● Material to process:
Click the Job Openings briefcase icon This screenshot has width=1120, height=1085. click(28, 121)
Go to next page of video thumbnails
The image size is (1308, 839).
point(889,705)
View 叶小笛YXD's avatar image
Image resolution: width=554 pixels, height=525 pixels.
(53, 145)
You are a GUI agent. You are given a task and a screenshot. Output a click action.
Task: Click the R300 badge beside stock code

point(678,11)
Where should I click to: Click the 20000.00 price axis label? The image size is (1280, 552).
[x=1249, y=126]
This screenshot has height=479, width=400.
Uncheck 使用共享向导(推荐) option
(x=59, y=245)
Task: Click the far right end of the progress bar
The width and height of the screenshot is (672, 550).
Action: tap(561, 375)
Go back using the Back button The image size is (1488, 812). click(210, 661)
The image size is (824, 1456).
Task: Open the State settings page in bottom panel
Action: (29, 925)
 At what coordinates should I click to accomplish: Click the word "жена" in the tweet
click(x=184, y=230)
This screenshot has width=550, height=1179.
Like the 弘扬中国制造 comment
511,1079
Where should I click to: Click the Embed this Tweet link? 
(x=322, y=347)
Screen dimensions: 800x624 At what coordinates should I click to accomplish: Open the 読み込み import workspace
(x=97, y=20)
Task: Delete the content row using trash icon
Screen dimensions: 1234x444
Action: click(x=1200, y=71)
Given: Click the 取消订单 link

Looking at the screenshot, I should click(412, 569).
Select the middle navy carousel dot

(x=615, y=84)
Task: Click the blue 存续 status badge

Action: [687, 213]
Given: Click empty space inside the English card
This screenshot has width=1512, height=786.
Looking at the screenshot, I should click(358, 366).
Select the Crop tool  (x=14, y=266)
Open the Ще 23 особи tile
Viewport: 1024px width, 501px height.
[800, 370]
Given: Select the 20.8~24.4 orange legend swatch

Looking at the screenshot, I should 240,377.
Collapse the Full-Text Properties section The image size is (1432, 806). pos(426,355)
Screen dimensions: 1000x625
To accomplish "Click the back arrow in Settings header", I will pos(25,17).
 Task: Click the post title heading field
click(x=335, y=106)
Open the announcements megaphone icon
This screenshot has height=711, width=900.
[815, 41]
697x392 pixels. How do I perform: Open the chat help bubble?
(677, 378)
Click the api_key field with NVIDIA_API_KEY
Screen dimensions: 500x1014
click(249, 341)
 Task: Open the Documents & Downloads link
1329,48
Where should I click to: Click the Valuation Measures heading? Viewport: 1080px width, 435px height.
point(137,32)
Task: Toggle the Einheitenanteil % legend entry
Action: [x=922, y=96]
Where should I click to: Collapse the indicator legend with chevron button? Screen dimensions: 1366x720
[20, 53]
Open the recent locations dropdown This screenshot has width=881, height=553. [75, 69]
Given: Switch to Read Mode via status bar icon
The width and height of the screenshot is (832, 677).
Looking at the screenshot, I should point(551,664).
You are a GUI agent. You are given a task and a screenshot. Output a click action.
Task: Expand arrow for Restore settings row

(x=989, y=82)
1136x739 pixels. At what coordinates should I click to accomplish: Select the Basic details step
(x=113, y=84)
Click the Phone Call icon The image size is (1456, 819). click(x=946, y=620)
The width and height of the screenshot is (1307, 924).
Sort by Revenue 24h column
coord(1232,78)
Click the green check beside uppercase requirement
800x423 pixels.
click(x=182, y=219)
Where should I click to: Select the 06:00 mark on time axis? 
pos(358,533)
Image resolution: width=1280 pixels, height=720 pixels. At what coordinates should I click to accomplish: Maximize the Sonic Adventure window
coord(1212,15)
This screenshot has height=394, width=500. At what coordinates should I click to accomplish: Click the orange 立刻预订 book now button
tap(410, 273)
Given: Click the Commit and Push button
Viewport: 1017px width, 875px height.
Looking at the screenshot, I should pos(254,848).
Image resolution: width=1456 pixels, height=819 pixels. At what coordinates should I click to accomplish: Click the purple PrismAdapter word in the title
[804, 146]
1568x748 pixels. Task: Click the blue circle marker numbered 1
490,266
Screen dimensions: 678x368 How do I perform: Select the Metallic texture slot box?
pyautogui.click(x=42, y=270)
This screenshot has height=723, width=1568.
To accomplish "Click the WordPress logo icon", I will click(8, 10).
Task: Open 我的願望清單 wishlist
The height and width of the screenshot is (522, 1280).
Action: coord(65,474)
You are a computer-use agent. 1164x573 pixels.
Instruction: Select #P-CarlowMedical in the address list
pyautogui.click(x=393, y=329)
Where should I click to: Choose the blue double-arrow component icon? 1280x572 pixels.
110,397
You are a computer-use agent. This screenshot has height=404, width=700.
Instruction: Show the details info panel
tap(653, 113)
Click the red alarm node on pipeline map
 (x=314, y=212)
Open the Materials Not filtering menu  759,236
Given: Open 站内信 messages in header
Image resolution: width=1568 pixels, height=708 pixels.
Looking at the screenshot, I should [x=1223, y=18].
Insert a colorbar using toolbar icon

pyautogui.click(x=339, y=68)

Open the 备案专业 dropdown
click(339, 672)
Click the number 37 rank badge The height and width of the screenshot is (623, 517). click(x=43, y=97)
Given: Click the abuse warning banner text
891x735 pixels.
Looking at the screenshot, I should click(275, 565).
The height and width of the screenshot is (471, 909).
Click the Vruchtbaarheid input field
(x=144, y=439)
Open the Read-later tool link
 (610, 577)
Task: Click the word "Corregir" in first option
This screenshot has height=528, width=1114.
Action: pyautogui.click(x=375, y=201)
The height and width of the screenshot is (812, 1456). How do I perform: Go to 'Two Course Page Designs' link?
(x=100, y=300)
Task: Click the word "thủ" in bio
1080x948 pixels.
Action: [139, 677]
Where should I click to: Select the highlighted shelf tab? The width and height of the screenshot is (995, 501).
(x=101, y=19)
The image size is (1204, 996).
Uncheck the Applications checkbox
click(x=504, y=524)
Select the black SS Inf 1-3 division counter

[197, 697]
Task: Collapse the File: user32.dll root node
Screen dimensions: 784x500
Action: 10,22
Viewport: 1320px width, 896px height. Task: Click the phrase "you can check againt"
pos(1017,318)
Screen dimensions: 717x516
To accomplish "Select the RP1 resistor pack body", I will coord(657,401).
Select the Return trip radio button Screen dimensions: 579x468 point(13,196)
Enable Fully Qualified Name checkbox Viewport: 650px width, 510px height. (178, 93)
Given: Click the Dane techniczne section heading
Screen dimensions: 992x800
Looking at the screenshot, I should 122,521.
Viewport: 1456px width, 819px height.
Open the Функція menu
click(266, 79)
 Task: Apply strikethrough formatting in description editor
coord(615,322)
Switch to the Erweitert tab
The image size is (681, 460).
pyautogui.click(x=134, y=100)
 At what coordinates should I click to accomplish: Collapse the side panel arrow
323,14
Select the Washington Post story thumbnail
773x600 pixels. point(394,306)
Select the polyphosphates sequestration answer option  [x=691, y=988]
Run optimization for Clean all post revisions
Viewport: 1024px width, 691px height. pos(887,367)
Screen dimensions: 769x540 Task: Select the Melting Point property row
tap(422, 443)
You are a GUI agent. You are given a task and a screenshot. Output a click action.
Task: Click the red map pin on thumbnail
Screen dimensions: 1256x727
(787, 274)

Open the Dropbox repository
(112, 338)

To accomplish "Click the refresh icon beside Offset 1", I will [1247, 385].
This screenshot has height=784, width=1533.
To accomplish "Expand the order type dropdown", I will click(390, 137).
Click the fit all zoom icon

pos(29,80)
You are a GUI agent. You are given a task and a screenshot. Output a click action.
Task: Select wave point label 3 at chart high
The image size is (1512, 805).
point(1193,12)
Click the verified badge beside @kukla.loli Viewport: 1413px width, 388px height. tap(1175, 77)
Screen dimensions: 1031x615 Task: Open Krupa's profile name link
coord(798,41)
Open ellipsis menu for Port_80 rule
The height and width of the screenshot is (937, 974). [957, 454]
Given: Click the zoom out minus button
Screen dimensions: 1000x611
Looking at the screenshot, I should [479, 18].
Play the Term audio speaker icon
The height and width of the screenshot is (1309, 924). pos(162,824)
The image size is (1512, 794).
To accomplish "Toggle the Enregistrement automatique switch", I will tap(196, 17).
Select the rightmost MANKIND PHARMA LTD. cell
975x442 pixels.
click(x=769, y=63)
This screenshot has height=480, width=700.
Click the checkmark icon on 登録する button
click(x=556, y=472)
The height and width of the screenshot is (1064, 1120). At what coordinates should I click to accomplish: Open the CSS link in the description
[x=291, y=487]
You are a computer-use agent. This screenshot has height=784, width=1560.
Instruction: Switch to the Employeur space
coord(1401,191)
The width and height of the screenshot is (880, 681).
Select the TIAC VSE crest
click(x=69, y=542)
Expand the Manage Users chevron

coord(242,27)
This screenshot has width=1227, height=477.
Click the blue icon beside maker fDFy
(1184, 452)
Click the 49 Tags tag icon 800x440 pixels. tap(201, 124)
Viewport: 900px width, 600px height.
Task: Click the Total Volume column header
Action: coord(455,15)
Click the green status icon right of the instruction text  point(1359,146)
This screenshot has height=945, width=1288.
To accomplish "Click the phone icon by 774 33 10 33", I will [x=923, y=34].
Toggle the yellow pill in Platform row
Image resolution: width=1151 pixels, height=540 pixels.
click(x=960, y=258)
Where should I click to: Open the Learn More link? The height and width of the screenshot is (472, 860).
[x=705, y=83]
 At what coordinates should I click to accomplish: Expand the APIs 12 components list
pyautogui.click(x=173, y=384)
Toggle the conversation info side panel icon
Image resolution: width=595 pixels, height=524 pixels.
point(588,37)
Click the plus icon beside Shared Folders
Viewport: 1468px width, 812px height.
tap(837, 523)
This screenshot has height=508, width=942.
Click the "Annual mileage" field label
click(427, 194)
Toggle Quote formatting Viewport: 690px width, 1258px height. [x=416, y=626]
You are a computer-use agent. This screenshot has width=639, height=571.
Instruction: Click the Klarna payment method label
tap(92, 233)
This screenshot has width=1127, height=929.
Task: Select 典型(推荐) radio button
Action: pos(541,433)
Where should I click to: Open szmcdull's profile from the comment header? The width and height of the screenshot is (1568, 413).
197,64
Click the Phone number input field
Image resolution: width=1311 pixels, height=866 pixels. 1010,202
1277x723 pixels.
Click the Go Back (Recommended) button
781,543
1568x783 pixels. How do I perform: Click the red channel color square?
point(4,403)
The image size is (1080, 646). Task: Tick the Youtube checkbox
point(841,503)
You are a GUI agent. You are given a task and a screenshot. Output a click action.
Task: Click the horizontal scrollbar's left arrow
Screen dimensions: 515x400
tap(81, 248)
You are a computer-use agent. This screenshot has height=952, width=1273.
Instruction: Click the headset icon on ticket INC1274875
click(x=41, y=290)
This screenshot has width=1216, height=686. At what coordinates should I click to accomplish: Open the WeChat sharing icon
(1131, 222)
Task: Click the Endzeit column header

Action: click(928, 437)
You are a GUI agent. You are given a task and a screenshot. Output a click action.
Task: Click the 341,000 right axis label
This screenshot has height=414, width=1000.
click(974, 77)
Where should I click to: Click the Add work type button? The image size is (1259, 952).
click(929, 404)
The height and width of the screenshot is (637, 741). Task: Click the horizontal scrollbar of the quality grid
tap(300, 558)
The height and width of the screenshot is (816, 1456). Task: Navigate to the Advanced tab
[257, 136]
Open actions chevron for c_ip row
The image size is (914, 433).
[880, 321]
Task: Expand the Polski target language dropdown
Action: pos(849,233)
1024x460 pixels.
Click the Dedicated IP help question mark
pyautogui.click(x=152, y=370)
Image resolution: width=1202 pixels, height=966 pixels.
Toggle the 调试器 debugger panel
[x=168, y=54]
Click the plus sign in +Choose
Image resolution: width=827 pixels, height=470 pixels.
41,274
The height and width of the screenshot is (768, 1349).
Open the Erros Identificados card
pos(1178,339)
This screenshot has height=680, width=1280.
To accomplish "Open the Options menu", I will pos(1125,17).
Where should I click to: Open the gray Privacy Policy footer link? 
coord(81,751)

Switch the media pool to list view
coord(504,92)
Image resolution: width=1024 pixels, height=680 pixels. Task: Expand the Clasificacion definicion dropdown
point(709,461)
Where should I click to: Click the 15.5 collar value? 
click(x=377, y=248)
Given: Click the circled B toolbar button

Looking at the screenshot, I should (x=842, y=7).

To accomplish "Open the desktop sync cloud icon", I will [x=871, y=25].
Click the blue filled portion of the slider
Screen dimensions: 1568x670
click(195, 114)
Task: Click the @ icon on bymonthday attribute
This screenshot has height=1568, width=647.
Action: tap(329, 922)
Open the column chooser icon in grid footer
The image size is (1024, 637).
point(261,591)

● Work task: Your answer must be the lines above from the one containing "The width and height of the screenshot is (880, 681)." to the one containing "This screenshot has height=945, width=1288.", both included, restated word for word.

● Exercise solution:
The width and height of the screenshot is (880, 681).
Select the TIAC VSE crest
click(x=69, y=542)
Expand the Manage Users chevron

coord(242,27)
This screenshot has width=1227, height=477.
Click the blue icon beside maker fDFy
(1184, 452)
Click the 49 Tags tag icon 800x440 pixels. tap(201, 124)
Viewport: 900px width, 600px height.
Task: Click the Total Volume column header
Action: coord(455,15)
Click the green status icon right of the instruction text  point(1359,146)
This screenshot has height=945, width=1288.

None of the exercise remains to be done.